● **DATA PROVIDED**
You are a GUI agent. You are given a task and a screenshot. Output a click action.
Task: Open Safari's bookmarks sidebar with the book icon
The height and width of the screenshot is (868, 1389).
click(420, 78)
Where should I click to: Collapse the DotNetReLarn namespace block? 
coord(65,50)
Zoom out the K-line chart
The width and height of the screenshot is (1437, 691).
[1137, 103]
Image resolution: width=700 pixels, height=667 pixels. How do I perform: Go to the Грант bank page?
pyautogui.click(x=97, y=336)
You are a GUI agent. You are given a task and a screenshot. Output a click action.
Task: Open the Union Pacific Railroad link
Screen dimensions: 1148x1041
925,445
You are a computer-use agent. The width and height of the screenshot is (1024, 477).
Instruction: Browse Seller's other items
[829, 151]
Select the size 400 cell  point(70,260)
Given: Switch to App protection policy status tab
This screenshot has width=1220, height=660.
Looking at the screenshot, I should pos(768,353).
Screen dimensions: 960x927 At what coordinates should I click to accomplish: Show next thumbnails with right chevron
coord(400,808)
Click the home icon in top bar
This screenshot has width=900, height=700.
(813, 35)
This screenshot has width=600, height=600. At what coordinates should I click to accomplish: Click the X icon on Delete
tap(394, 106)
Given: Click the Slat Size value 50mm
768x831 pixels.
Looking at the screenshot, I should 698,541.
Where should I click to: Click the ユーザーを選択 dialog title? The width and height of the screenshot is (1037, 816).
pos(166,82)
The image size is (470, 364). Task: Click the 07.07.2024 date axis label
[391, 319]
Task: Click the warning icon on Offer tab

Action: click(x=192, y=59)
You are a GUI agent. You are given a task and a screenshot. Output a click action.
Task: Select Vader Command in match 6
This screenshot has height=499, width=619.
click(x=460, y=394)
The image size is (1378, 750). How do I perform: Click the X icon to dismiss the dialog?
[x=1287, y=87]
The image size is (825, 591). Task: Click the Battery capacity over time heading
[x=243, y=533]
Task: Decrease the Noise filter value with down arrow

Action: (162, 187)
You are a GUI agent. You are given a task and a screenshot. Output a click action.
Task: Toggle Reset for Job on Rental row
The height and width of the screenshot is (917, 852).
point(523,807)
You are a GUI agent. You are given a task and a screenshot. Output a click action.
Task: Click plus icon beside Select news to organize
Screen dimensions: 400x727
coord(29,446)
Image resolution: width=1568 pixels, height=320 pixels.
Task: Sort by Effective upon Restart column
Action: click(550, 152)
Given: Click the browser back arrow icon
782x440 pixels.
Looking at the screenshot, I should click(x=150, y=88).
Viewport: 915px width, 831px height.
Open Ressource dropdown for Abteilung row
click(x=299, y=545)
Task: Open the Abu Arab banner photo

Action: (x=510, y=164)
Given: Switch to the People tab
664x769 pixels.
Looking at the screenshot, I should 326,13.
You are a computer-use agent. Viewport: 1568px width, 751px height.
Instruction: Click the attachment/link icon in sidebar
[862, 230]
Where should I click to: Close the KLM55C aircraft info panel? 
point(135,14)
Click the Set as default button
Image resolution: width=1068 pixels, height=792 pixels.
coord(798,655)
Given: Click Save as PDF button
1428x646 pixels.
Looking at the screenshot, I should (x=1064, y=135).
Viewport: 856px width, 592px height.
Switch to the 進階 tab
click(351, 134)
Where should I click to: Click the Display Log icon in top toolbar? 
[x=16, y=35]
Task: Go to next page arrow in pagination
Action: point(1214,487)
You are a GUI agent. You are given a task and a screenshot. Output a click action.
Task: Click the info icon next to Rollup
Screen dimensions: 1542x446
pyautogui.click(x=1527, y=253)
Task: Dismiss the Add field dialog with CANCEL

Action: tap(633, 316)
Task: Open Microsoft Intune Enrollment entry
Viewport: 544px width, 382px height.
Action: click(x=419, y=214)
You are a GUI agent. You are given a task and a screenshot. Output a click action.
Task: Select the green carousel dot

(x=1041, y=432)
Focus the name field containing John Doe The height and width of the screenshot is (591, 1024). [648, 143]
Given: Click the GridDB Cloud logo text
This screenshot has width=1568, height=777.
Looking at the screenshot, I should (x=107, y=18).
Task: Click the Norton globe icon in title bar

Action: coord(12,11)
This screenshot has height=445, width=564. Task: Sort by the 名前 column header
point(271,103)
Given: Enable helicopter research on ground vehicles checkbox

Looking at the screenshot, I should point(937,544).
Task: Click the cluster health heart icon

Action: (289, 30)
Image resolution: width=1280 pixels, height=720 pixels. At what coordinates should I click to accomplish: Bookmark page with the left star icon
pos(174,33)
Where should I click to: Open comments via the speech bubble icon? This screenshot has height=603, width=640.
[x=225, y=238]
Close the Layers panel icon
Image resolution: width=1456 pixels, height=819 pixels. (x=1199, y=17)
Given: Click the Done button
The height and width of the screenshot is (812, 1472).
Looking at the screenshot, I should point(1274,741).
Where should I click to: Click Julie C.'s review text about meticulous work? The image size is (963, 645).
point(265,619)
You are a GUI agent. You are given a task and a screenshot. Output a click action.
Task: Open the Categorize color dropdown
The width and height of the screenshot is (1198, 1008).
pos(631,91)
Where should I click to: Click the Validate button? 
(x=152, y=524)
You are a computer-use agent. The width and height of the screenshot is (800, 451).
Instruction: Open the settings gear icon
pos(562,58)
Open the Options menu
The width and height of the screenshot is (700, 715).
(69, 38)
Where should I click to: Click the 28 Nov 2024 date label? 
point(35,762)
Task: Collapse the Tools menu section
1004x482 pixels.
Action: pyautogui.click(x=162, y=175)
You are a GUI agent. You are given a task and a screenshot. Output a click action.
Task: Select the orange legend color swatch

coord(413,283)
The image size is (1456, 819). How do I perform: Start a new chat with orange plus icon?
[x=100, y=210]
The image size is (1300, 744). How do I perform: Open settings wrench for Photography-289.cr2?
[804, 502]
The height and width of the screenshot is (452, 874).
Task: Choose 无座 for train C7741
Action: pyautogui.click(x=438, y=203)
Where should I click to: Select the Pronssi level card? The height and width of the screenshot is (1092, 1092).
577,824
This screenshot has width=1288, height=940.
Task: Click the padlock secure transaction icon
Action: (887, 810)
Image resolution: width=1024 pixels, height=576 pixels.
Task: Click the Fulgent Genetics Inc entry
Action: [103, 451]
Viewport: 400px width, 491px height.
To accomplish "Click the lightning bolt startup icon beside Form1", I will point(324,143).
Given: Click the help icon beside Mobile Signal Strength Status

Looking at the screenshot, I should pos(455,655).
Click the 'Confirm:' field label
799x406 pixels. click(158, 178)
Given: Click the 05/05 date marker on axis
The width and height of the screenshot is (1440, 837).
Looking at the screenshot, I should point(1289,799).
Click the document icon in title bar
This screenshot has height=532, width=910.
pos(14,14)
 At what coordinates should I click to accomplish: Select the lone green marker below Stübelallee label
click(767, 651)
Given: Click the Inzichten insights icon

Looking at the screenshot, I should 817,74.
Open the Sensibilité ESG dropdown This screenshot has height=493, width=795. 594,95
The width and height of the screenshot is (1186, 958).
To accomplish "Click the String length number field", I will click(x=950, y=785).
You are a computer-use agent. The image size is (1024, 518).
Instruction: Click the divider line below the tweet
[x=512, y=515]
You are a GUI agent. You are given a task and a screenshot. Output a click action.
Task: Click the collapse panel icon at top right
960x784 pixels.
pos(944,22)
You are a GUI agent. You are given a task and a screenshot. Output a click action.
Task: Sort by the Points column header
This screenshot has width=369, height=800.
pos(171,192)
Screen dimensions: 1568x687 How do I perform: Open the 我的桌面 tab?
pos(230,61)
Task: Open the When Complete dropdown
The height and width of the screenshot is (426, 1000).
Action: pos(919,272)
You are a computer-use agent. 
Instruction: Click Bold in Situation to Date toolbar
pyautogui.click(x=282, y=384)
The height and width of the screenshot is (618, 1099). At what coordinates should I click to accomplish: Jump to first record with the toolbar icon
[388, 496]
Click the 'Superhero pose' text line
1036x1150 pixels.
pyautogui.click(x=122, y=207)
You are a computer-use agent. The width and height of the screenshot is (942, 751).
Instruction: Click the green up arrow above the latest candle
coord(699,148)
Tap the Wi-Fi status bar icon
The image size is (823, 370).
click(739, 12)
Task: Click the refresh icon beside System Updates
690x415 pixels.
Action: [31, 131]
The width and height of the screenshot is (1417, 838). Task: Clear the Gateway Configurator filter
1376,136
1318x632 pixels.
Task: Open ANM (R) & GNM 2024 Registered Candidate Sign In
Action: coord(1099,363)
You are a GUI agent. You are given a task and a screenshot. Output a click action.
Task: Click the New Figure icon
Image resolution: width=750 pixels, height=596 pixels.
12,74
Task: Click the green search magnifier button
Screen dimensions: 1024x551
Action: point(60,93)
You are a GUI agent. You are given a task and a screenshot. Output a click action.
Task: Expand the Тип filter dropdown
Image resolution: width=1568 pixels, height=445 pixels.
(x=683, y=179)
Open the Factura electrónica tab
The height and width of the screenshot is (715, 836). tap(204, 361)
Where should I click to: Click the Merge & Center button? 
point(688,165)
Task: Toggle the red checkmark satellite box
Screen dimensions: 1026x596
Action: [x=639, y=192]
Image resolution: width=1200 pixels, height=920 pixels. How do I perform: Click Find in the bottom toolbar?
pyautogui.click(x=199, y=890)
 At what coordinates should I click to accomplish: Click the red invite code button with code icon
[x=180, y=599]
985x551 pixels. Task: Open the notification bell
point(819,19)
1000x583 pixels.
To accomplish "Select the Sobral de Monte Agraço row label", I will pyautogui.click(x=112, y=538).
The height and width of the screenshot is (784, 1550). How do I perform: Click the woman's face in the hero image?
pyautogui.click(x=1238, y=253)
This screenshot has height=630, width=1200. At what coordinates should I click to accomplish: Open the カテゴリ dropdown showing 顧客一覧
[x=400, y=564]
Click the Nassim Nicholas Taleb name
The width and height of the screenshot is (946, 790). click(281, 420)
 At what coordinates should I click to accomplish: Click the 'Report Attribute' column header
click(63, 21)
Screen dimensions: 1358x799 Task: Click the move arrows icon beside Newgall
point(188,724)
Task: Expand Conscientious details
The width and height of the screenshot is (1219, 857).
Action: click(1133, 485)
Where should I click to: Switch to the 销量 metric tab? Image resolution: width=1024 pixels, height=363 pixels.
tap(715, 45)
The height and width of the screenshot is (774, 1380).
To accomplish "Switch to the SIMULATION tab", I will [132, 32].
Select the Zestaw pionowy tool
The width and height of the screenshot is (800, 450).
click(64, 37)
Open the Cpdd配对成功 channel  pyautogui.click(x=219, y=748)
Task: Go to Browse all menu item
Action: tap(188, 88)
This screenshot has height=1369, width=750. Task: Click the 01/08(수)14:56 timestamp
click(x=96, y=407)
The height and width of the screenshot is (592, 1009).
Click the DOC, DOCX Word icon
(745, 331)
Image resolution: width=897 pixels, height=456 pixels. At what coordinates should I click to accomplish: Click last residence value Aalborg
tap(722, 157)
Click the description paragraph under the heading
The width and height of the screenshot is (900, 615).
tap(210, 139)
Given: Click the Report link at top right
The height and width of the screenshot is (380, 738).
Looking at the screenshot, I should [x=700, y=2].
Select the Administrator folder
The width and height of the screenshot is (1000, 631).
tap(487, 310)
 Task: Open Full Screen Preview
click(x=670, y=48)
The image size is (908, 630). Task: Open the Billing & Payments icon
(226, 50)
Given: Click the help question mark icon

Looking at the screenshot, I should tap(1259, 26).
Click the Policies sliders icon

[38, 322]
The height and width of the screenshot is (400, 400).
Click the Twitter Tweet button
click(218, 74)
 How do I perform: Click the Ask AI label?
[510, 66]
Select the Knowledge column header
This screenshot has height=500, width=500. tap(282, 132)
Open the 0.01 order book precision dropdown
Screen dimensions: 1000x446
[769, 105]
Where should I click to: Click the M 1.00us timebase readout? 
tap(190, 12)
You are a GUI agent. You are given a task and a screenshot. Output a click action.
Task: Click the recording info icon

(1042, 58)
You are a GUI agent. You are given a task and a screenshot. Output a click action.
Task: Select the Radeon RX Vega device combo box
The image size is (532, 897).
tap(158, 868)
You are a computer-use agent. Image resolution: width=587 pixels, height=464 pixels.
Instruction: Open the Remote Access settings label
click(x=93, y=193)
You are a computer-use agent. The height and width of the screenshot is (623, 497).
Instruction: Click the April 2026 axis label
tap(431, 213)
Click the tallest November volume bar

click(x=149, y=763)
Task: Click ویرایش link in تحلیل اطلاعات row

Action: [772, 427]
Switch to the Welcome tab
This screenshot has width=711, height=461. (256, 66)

● **TASK REQUIREMENTS**
The lines to return are those holding the string "computer" anywhere in the listing above.

● **ANSWER SECTION**
You are a computer-use agent. The width and height of the screenshot is (1024, 477).
You are a computer-use agent. Viewport: 1568px width, 751px height.
You are a computer-use agent. The width and height of the screenshot is (800, 451).
You are a computer-use agent. The image size is (1024, 518).
You are a computer-use agent. 
You are a computer-use agent. The width and height of the screenshot is (942, 751).
You are a computer-use agent. Image resolution: width=587 pixels, height=464 pixels.
You are a computer-use agent. The height and width of the screenshot is (623, 497).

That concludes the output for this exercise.